Like Wilbur Wright after him, McKinley grew up in a devout Methodist family that valued reading.  McKinley’s family also took up a controversial cause of the 1850s, abolition of slavery.  It was an ideal that made McKinley decide not to return to college but to enlist in the Army.  In his late teens and early twenties he saw combat in the American Civil War, rising to the rank of major.  Throughout his life it was his preferred title; with characteristic self-deprecation, he would say, “I earned that, but I’m not so sure about the rest.”

Back home from the war, McKinley studied law and entered Republican politics in Ohio.  A feature of all his political campaigns was unexpected support from Catholic voters, most of them Democrats.  It was support he reciprocated.  As governor of Ohio he risked a lot of votes by refusing demands from a group of evangelical Protestants to fire two state prison guards simply because they were Catholics.  At his second inauguration as President, McKinley broke with precedent and had James Cardinal Gibbons of Baltimore give the benediction.

Slowly William McKinley, shrewd and brave, has been getting the appreciation he deserves.  For nearly half a century the standard biography of McKinley was Margaret Leech’s In the Days of McKinley.  In December, 1959, excerpts were in American Heritage magazine, and in 1960 it won a Pulitzer Prize.  In 1986 the Easton Press reprinted it in a handsome gilt-edged, leather-bound edition.

More recent years have seen popular biographies of McKinley, by Kevin Phillips (2003) and Robert W. Merry (2017), and a study of McKinley’s first presidential campaign, by Karl Rove (2015).  They necessarily drew upon Leech’s work, as well as upon scholarly books and articles by Lewis L. Gould on McKinley and the Spanish-American War.
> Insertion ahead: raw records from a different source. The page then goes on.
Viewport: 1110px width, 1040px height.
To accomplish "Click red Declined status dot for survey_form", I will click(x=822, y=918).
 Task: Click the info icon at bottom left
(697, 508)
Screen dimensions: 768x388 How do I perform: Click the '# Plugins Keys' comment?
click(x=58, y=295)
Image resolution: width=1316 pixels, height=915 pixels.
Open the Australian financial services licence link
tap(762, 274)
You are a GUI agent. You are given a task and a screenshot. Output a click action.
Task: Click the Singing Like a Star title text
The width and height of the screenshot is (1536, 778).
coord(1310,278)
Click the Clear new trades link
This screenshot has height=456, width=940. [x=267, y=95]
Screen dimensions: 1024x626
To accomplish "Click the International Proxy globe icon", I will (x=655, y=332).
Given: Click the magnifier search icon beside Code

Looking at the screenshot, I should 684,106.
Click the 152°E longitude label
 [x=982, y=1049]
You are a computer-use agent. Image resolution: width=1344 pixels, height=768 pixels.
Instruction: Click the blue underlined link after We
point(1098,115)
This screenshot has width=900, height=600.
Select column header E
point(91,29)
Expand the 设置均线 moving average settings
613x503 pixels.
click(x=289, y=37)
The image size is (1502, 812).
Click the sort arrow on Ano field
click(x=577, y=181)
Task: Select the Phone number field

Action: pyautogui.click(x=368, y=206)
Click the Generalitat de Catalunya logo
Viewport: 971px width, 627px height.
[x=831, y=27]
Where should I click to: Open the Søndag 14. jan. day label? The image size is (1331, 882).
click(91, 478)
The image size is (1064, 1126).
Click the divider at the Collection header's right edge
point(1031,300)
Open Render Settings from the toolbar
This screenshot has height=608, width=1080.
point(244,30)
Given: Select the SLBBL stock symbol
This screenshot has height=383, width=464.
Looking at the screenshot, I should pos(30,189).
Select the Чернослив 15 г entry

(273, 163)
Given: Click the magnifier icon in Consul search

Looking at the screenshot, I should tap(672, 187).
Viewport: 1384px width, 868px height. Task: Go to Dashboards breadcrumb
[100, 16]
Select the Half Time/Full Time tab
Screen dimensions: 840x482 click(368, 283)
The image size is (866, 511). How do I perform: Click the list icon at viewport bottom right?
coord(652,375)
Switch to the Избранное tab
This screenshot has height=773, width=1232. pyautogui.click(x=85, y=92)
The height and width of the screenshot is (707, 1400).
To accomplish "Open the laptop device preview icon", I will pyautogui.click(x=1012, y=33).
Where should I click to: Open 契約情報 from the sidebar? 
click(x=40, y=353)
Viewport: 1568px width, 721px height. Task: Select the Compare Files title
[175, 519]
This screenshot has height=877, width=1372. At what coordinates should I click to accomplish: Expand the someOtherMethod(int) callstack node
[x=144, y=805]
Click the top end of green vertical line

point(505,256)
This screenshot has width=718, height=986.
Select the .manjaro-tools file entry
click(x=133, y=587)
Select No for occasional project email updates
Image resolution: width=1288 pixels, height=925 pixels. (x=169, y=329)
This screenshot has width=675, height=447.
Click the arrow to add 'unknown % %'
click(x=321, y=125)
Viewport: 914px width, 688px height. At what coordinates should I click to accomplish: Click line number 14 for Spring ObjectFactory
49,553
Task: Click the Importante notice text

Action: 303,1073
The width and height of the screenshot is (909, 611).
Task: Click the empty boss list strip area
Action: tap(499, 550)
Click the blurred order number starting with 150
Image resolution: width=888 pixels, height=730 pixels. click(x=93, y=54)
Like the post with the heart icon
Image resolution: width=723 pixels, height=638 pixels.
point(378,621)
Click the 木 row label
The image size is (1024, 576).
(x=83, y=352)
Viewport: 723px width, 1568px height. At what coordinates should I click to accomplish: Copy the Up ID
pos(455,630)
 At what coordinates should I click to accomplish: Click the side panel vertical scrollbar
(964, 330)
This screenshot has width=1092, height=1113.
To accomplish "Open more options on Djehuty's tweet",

That brief war defined McKinley’s presidency, and victory over Spain was a great factor in McKinley’s re-election.  He had been reluctant to send young men to war, open instead to having Pope Leo XIII serve as mediator in the dispute with Spain.  For his prudence, McKinley earned the derision of Theodore Roosevelt, who is said to have blurted out that McKinley had “no more backbone than a chocolate éclair.”  After the war Roosevelt was elected governor of New York, and in 1900 McKinley was big enough to overlook previous criticism and accept Roosevelt as his running mate.

On 5 September, 1901, some six months after his second inauguration, McKinley was in Buffalo, New York, to speak at the Pan-American Exposition.  The next day, while receiving visitors at the event, he was shot twice in the abdomen at close range by Leon Czolgosz, an anarchist who was a follower of a notorious socialist, Emma Goldman.

As soon as those two pistol shots rang out, men around McKinley tackled Czolgosz.  McKinley, bleeding and staggering backwards, had the presence of mind and excellence of character to say, “Don’t let them hurt him.”  It is a scene that ought to be better known.

A week later, McKinley died, and Roosevelt became President.  McKinley’s assassination marked the third time in thirty-six years that Republican Presidents had been shot and killed by leftists.  National shock and mourning followed, and seemingly overnight commemorative items appeared, including sheet music for a hymn whose title was among McKinley’s last words, “Nearer, My God, to Thee.”

Within a couple of months of McKinley’s funeral, Edward Stratemeyer published a biography of the late President.  Meant for a particular demographic, it was called American Boys’ Life of William McKinley.  To his narrative Stratemeyer appended McKinley’s final address, containing the noble exhortation, “Let us ever remember that our interest is in concord, not conflict; and that our real eminence rests in the victories of peace, not those of war.”

From the 1890s until his death in 1930, Stratemeyer was a prolific publisher.  Based in Newark, New Jersey, he employed a stable of writers and editors to produce several series of edifying novels for young people, primarily for boys.  Stratemeyer’s mission was to use wholesome adventure stories to pass on the sterling qualities found in men like William McKinley.  For boys, the most enduring of Stratemeyer’s fictional creations, chronicled by various authors under the pen name of Franklin W. Dixon, were Joe and Frank, the Hardy Boys.